United Spirits reports Q4 net loss of Rs1,799.28 crore
27 May 2015
United Spirits Ltd, India's largest maker of alcoholic beverages, has reports a lower net standalone net loss of Rs1,799 crore for the fourth quarter ended March 2015 compared to a net loss of Rs5,380 crore in the year-ago quarter.
United Spirits, now a subsidiary of UK liquor major Diageo, USL had posted a net profit of Rs74.7 crore in the third quarter of the current fiscal ended December 2014.
Total income of the company rose marginally by 5.5 per cent to Rs2,051.26 crore during the quarter from Rs1,943.34 crore a year ago, United Spirits Ltd (USL) said in a filing with the Bombay Stock exchange (BSE).
The board of directors at its meeting did not recommend any dividend on equity shares for the year ended 31 March 2015 in view of the losses, the filing added.

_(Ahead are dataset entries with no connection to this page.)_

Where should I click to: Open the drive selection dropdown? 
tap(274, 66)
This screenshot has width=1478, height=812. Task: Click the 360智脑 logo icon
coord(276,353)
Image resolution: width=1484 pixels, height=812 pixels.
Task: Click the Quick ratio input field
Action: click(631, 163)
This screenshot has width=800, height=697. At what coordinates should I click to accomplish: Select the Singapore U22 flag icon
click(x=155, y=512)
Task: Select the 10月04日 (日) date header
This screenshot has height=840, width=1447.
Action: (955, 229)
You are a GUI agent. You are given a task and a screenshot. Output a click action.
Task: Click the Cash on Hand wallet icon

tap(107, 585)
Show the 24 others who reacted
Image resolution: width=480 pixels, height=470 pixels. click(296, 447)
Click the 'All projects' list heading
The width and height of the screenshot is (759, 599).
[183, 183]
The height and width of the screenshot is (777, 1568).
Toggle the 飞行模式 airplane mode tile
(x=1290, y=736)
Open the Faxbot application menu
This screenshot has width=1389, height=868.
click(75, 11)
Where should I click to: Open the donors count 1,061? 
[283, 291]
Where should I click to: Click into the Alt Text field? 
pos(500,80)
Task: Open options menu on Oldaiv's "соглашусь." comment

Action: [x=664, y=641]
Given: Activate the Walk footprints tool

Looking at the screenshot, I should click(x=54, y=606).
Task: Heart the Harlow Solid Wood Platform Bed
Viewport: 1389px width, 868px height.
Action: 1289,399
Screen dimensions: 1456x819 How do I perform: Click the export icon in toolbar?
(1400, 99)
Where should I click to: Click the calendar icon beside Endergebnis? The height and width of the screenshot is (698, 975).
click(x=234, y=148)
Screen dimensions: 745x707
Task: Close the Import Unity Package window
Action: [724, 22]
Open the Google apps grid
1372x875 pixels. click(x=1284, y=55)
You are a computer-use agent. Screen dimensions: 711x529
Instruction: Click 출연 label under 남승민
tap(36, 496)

Total income for the quarter went up to Rs2,051.2 crore against Rs1,943.3 crore, showing a growth of 5.5 per cent year-on-year.
The company also managed to reduce its operating loss during the fourth quarter to Rs11.9 crore from Rs927 crore in the corresponding quarter last year.
The company also slightly reduced advertising spends and other promotional spending to Rs196 crore - a decline of 0.7 per cent year-on-year.
Gross margins improved by 480 basis points year-on-year.
Staff costs, however, increased by 45.3 per cent year-on-year to Rs212.3 crore. This included Rs34 crore towards provisions for its employee incentive scheme.
The company took a hit its profits for the quarter due to provisions for loans, advances and investments in its subsidiaries, all aggregating to Rs716 crore.
Provision for loans and investments in relation to Whyte and Mackay Group (WMG) was Rs184.85 crore while loss on sale of shares of a subsidiary was Rs10.85 crore.
Provision for a loan to a related party aggregated to Rs995.46 crore and profit on sale of manufacturing unit was Rs35.65 crore.
During the fourth quarter ended March 2015, the company made a foreign exchange gain of Rs 8.7 crore as against forex loss of Rs7.8 crore in the year-ago quarter.
Further to Diageo Plc's undertakings offered to UK's Office of Fair Trade (OFT), which is now called Competition and Markets Authority, UK, in January 2014, the company's board of directors decided to initiate a process to explore a potential sale of all or part of Whyte and Mackay.
On 31 October 2014, USGBL completed the sale of the entire issued share capital of WMG to Emperador UK Limited as per the 9 May 2014 agreement, which valued Whyte and Mackay Group Limited at 430 million pounds. With the sale, WMG and its 45 subsidiaries have ceased to be subsidiaries of the company.
Part of the proceeds from the sale was used to repay Whyte and Mackay acquisition debt amounting to £370 million.